Tuesday, September 04, 2007

Reasonable Expectations

At what point in a student's education should we begin to promote the college experience? And then, how often should we reteach the importance of a college education?
For the past three years I have taught Pre-College English at a large school in Washington state. Every year I found myself amazed at how little my students had prepared for college. They didn't know to take rigorous coursework all four years. They didn't know that they should have taken the SAT's before senior year. They didn't know about applications procedures.
I had hoped to teach at a school with a strong college prep focus. But my fate is to teach at a school with even less college preparation than my previous school.
Today one of my students, who I have during in my lower level senior English, told me that she wanted to attended college--that made me smile. I asked what community colleges she was looking at. Now, perhaps that was presumptuous, but she is in a level two class (we have four levels, and level four is the highest). "I'd like to go to Fordham," she replied.
Fordham? Clearly no one has had a meaningful conversation with this young lady about college preparation.
My question now will digress. Are we losing those middle of the road students to standardized testing?

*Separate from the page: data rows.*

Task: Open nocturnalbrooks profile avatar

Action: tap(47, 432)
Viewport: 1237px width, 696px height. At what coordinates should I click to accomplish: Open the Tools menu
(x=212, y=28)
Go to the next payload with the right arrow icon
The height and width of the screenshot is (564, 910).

Meaning, are we so focused on making sure that those students have heavy doses of test preparation, that we forget to also focus on what comes after the test?
This Thursday, when I take her class into the career center, I am going to feel bad when she learns that Fordham won't be happening--at least not next year.

3 Comments:

At 6:34 PM , Anonymous Anonymous said...

Mr. McNamar,

The average high school's efforts to prepare students for college are abysmal. It might sound like a stance that's too critical, but if it weren't true, my work wouldn't be in private teaching and admissions consulting. I'd love to be out of work and forced into a different sector - it would mean that schools were doing an adequate job.

The mismatch between one's ideas and reality is especially common regarding high schoolers and college. And really, it isn't their fault - guidance counselors are largely divorced [before their education, during it and after] from the two paths they're charged with guiding: academics and careers.

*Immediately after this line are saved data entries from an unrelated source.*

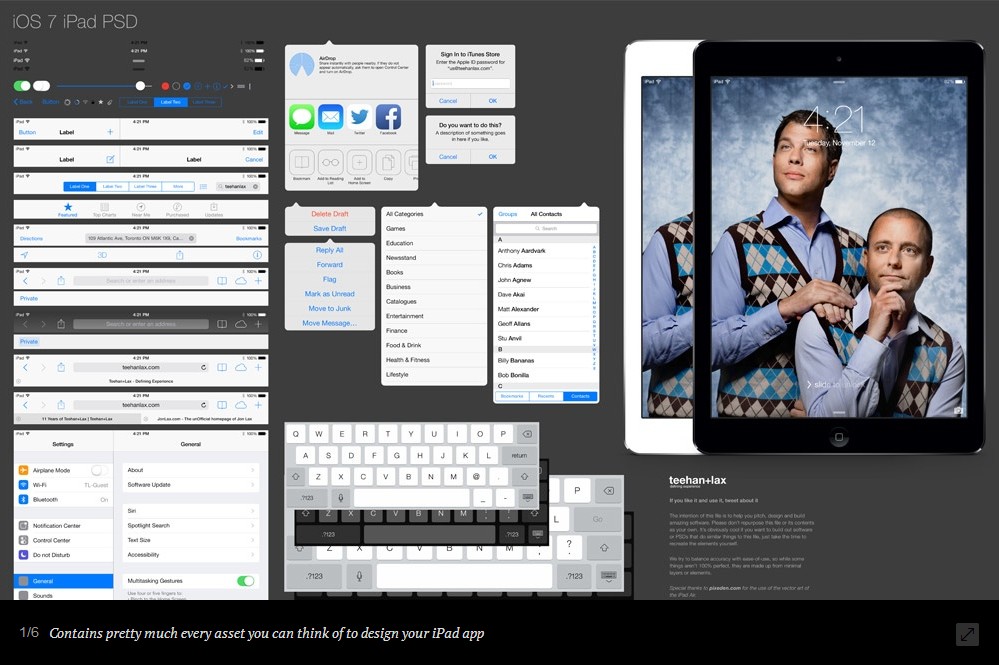This screenshot has width=999, height=665.
Task: Click OK in Sign In to iTunes dialog
Action: pyautogui.click(x=493, y=101)
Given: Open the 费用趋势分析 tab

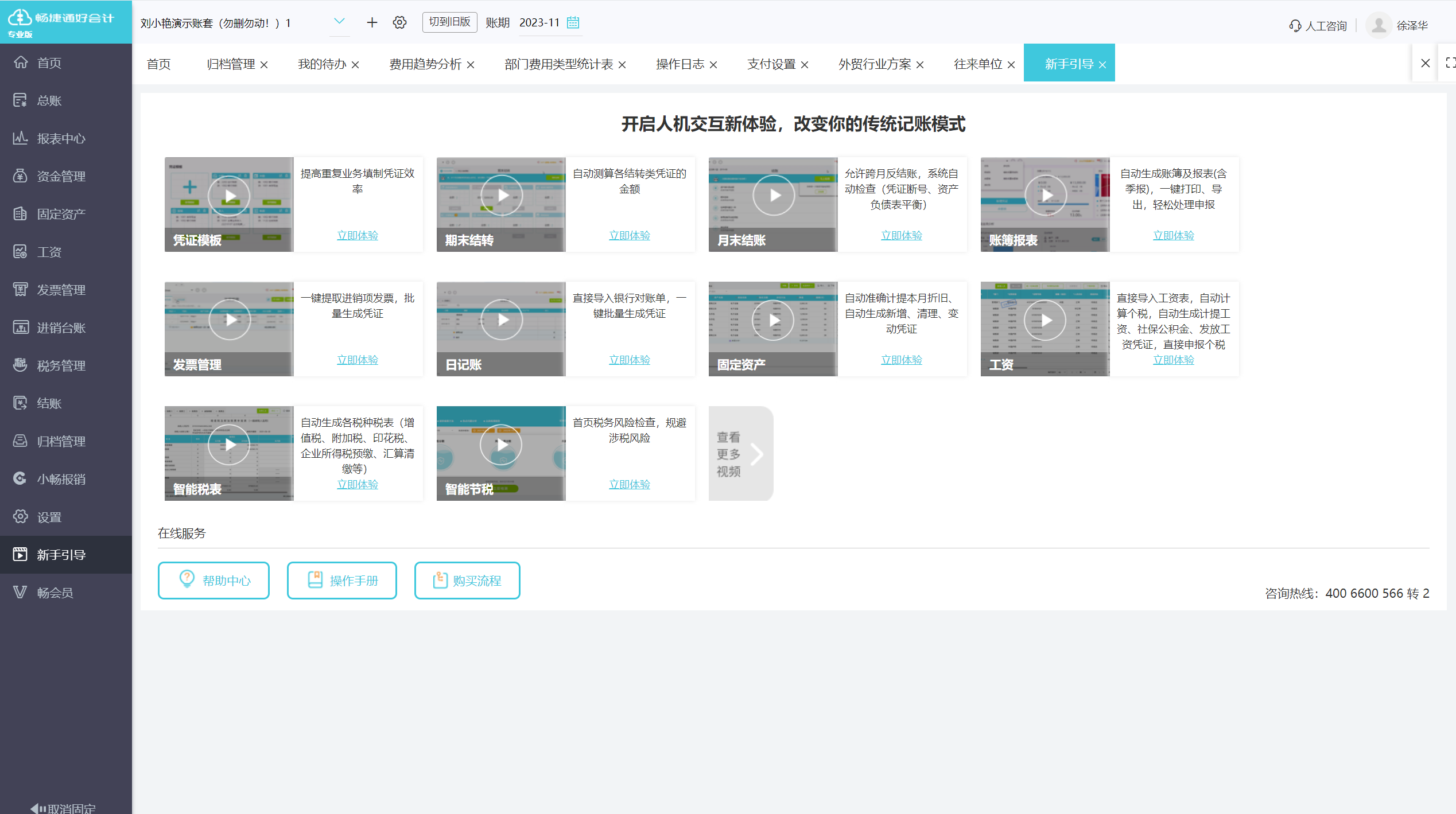Looking at the screenshot, I should (425, 64).
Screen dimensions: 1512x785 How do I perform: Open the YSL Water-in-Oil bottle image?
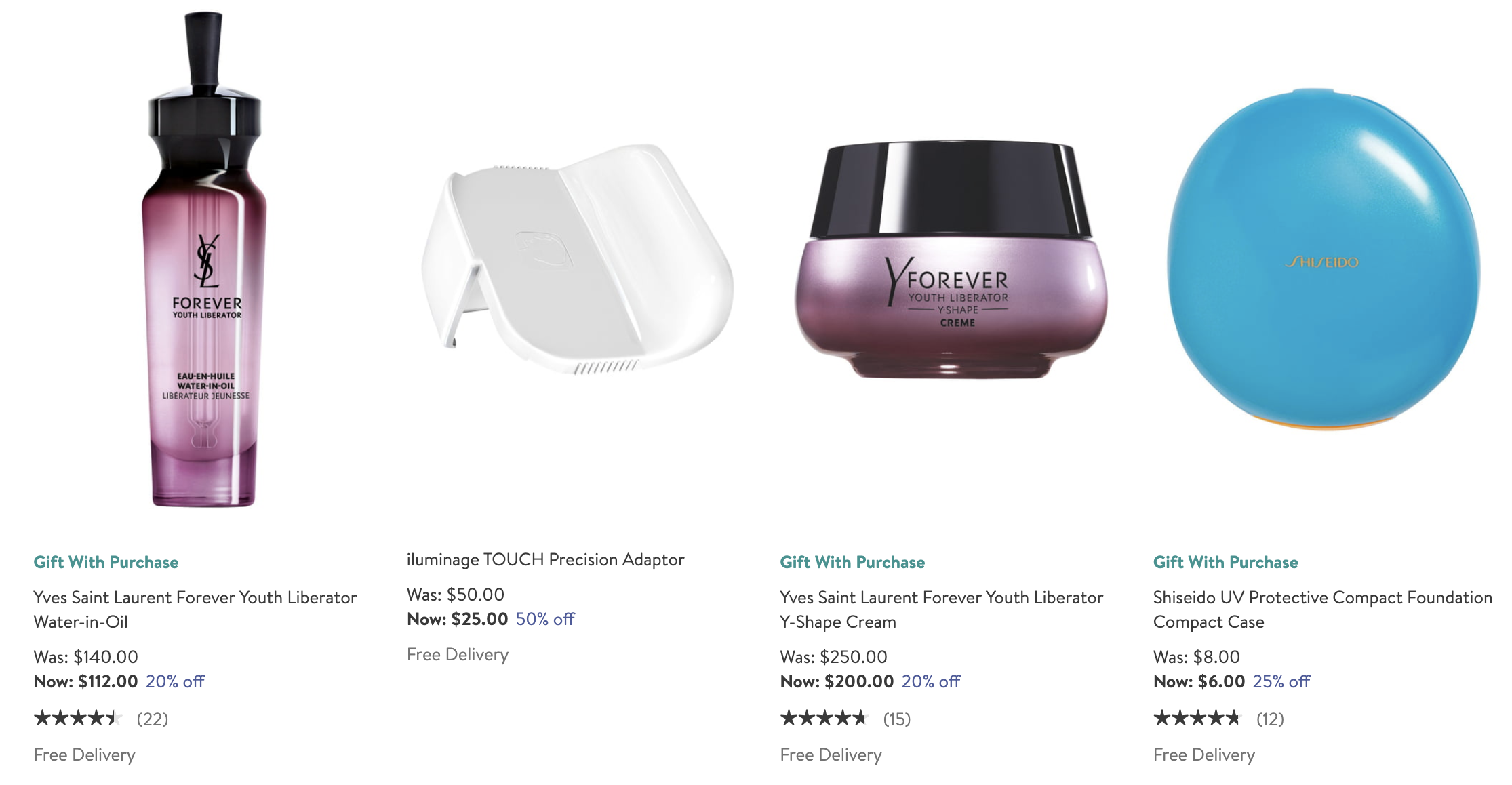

Personally, I don't think that standardized testing is the problem. The issue is that too many teachers, administrators and especially guidance counselors are nearly clueless about higher education and careers. There are exceptions - I would never suggest that all in education are ill-prepared to advise, it's simply not true - but the average individual who has the responsibility of advising these kids isn't equipped to do so properly.

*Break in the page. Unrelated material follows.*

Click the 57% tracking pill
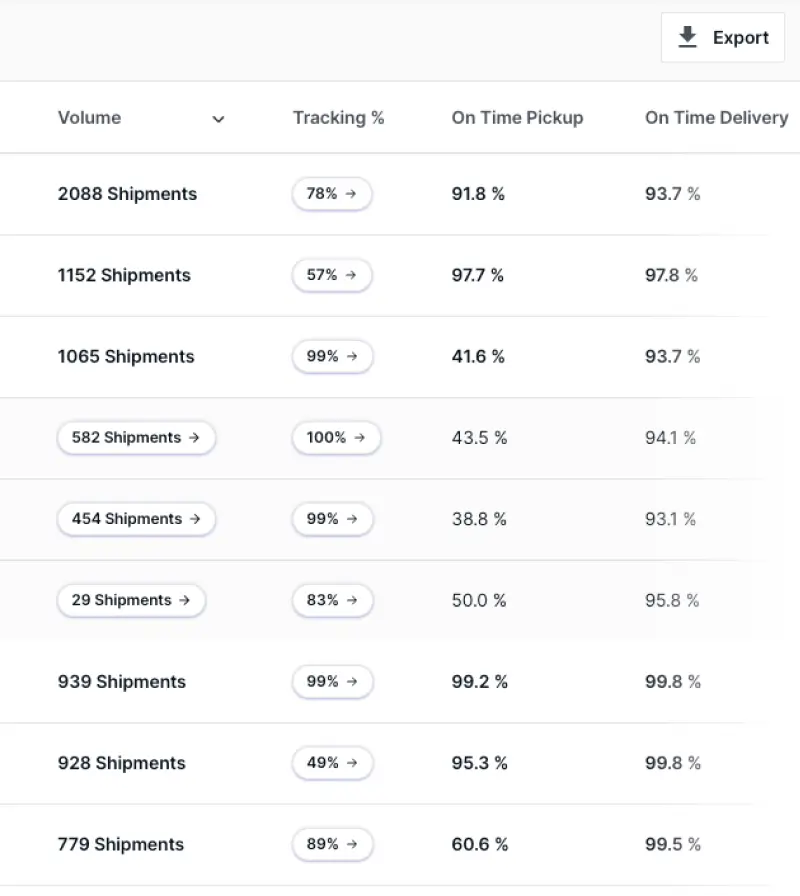800x896 pixels. (x=332, y=275)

That's why you get students who are best served starting at a community college thinking without reservation that the Fordhams are ready to welcome them. In my opinion, that does a great disservice to those students. It just isn't fair to them.

 
At 9:13 PM , Blogger Ms. V. said...

Alrighty. I have the answer to your problem. I teach AVID to 8th graders, and it's a college prep program. Go to AVIDONLINE and see if you can start an elective.

It's fabulous!

BTW, I agree with you. It's not like when I went to school. You just had to show up with a check and a 2.0 in the 70s.

 
At 6:10 AM , Anonymous Anonymous said...

I agree that AVID is a great program, but it costs money. Lots of money. Our district dropped it a few years ago due to that very reason.

I do agree we aren't doing enough for our students in terms of college. It seems only those students whose parents can afford private tutors and such are getting in. Add to that the kids that have to work? They have so much already against them.

We need to catch these kids before their senior year. Junior high is where it starts.